Inventato di sana
pianta di Hermann Broch è stato scritto nel
1934 ed è di un'attualità sconcertante. Infatti mette
in scena gli affari poco puliti di banchieri e faccendieri senza
troppi scrupoli. Persone molto più legate ai soldi che alla
vita, tanto da decidere di suicidarsi quando i loro affari economici
vanno a rotoli. Addirittura nel primo tempo (quasi a inizio di
spettacolo) Luca Ronconi (»») inscena
il contemporaneo tentativo di suicidio di 4 personaggi che, ognuno
all'insaputa dell'altro, tenta, appunto, di togliersi la vita.
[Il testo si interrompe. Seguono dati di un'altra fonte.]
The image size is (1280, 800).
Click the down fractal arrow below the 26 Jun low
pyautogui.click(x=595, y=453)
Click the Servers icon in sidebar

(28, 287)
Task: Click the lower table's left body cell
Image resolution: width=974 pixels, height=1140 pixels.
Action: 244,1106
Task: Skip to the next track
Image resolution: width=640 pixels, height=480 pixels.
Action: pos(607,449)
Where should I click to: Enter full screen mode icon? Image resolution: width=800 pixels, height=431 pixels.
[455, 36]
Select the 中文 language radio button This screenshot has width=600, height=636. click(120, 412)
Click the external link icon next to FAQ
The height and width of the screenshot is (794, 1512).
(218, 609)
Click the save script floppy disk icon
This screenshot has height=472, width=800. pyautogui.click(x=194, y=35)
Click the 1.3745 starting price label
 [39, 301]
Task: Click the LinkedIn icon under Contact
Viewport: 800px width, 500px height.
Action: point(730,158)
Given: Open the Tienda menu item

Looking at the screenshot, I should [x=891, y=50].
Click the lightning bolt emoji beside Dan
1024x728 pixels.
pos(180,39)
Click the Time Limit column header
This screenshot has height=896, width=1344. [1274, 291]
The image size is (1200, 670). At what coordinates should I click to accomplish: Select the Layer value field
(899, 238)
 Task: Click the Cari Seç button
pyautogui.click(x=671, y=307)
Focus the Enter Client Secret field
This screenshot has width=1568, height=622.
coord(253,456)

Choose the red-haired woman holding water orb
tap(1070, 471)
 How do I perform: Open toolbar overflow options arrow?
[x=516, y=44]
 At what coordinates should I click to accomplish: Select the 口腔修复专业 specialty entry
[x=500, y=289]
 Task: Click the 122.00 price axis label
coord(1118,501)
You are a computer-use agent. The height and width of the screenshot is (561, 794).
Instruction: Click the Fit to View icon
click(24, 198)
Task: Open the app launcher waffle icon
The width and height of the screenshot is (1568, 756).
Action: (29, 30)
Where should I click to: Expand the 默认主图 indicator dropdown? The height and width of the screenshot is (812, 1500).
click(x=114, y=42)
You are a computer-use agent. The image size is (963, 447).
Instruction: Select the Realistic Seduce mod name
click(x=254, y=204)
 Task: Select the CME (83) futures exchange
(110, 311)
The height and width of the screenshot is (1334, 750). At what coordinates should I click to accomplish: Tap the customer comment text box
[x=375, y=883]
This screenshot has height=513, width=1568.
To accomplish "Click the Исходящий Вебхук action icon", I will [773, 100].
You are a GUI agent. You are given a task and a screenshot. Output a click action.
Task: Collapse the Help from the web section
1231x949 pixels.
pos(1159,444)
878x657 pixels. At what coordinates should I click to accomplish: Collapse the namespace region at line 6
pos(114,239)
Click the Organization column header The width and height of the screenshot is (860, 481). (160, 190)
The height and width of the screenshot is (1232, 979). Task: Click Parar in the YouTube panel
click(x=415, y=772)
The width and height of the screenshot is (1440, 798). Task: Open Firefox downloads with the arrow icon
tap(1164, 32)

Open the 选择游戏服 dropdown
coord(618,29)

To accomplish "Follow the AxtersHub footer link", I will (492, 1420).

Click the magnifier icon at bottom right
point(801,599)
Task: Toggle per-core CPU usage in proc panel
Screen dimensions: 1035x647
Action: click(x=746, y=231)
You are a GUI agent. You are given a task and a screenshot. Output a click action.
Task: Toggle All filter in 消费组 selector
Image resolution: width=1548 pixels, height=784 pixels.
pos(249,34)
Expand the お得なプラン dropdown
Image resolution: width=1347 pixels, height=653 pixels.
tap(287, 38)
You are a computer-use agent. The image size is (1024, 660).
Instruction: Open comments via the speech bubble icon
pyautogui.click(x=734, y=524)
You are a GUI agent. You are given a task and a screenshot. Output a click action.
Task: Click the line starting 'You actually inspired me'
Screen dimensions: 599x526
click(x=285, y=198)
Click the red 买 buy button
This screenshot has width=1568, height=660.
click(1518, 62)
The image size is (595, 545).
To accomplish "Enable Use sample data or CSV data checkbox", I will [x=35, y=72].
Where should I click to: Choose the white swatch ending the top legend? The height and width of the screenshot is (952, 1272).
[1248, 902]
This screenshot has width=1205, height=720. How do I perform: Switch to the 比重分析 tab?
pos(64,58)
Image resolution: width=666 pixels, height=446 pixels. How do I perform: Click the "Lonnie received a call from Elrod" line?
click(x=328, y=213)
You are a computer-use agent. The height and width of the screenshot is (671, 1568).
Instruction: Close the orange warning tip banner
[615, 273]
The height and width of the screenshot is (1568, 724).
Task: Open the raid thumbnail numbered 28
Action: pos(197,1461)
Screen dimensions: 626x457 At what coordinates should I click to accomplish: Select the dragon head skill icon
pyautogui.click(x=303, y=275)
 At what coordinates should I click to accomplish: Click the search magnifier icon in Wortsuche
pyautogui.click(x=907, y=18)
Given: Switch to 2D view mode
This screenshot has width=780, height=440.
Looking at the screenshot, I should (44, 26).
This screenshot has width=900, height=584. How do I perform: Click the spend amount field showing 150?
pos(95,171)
La
simultaneità delle azioni è la cifra stilistica dello
spettacolo ed è realizzata grazie a un palcoscenico a due
piani, il cui secondo è diviso in tre camere da letto
(l'azione si svolge in un hotel). La bella scena realizzata da Marco
Rossi ed esaltata dalle luci di
Gerardo Modica è
in grado di variare gli spazi, mettendo al centro dell'attenzione
dello spettatore lo spazio nel quale si sta svolgendo l'azione più
importante in un determinato momento. In tal modo, ad esempio, una
stanza si allarga mostrando al pubblico il suo contenuto e,
contemporaneamente, un'altra stanza si stringe fino a scomparire alla
vista degli spettatori. Un procedimento che, in qualche modo, può
ricordare la zoomata cinematografica e televisiva su un dettaglio
determinato.
Gli
attori, abilmente vestiti da Jaques Reynaud,
sono stati tutti assai bravi, e di loro si ricorderà il barone
truffatore e geniale di Massimo Popolizio,
il banchiere ai limiti della legalità e sul lastrico di
Massimo De Francovich,
l'ereditiera annoiata e in cerca d'amore di Pia Lanciotti
e la baronessa svagata di Anna Bonaiuto.
Lo
spettacolo, algido e ineccepibile, non pare avere pienamente convinto
gli spettatori presenti ieri al Teatro Donizetti di Bergamo che hanno
applaudito con poca convinzione gli attori al calar del sipario.